Frequently Asked Questions (FAQs) About Fried Morels

  1. Can I use all-purpose flour instead of cake flour? Yes, but the texture won’t be as light and crispy. Cake flour has a lower protein content, which results in a more delicate crust.
  2. Why do I need to soak the Morels? Soaking helps remove any dirt, debris, and small insects that may be hiding inside the mushrooms.
  3. Is it necessary to use lard for frying? While lard is highly recommended for the best flavor, you can use other high-heat oils like peanut oil or clarified butter as a substitute, but the flavor won’t be quite the same.
  4. How do I know when the Morels are cooked through? The Morels are done when the batter is golden brown and crispy.
  5. Can I freeze fried Morels? While it’s best to eat them fresh, you can freeze fried Morels. Allow them to cool completely, then place them in a single layer on a baking sheet and freeze. Once frozen, transfer them to a freezer bag or container. Reheat in a preheated oven or air fryer until crispy.

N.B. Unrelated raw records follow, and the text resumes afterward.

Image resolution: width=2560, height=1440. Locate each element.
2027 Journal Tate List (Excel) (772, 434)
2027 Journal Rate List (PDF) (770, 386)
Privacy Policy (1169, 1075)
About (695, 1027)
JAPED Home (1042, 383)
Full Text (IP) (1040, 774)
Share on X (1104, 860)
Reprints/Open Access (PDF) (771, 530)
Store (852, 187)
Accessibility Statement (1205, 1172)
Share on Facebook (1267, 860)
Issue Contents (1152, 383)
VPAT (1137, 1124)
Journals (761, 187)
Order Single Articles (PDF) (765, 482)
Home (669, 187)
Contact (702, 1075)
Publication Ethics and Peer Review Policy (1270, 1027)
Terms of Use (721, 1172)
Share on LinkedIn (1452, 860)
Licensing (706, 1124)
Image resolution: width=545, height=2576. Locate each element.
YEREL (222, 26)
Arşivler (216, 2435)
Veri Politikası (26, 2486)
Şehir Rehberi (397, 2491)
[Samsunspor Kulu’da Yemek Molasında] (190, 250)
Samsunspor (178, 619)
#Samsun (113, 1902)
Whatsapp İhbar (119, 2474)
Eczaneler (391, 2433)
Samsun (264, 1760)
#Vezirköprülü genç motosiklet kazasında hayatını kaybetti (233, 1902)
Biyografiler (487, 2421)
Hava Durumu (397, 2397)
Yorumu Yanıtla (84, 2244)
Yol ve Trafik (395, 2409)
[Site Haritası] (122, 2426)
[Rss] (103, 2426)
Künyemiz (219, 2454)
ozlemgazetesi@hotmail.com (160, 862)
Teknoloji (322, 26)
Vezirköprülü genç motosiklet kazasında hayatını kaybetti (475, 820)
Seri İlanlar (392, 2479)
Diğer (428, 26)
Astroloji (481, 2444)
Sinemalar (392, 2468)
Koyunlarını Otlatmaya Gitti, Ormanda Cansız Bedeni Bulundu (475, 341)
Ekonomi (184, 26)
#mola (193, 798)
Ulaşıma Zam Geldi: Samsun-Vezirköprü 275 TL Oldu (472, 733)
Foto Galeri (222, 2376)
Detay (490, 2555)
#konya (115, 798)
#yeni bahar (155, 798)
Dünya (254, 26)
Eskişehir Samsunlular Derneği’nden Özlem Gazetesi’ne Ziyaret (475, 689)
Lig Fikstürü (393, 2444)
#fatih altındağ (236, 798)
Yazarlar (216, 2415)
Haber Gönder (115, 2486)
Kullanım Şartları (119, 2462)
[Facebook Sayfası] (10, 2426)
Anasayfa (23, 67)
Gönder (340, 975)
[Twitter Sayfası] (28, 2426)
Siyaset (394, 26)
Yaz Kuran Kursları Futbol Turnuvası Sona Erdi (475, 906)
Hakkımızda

  6. How long do fried Morels last in the refrigerator? Fried Morels are best consumed within 1-2 days of cooking. Store them in an airtight container in the refrigerator.
  7. Can I air fry these instead of deep frying? Yes, preheat your air fryer to 375F. Spray the morels with oil. Air fry them in a single layer for about 5-7 minutes, flipping halfway through, until golden brown and crispy.
  8. What if I can’t find fresh Morels? If you can’t find fresh Morels, you may be able to find dried ones. Rehydrate them according to the package instructions before proceeding with the recipe. Note that the flavor may not be as intense as fresh Morels.
  9. Can I use seasoned salt in the batter? Yes, but be mindful of the salt content in both the seasoned salt and the recipe. Adjust accordingly to avoid over-salting.
  10. What’s the best way to clean Morels? Gently brush off any dirt or debris with a soft brush. Avoid soaking them for extended periods, as they can become waterlogged. Cutting them in half lengthwise before soaking helps ensure thorough cleaning.
  11. My batter is too thick/thin. What do I do? If the wet batter is too thick, add a little more club soda or milk until it reaches a slightly runny consistency. If it’s too thin, add a bit more cake flour.
  12. Can I make this recipe gluten-free? Yes, substitute the cake flour with a gluten-free cake flour blend. Ensure that all other ingredients are also gluten-free.
  13. Do I have to use club soda in the wet batter? The club soda adds lightness and crispness to the batter, but you can substitute it with plain water if needed. The texture may be slightly different.
  14. Why do you recommend chilling the battered mushrooms? Chilling the battered mushrooms helps the batter adhere better and prevents it from sliding off during frying, resulting in a crispier crust.
  15. Can I use vegetable shortening instead of lard? While vegetable shortening is a substitute, it will not impart the same rich flavor as lard. Keep in mind it also might leave a little oil flavor.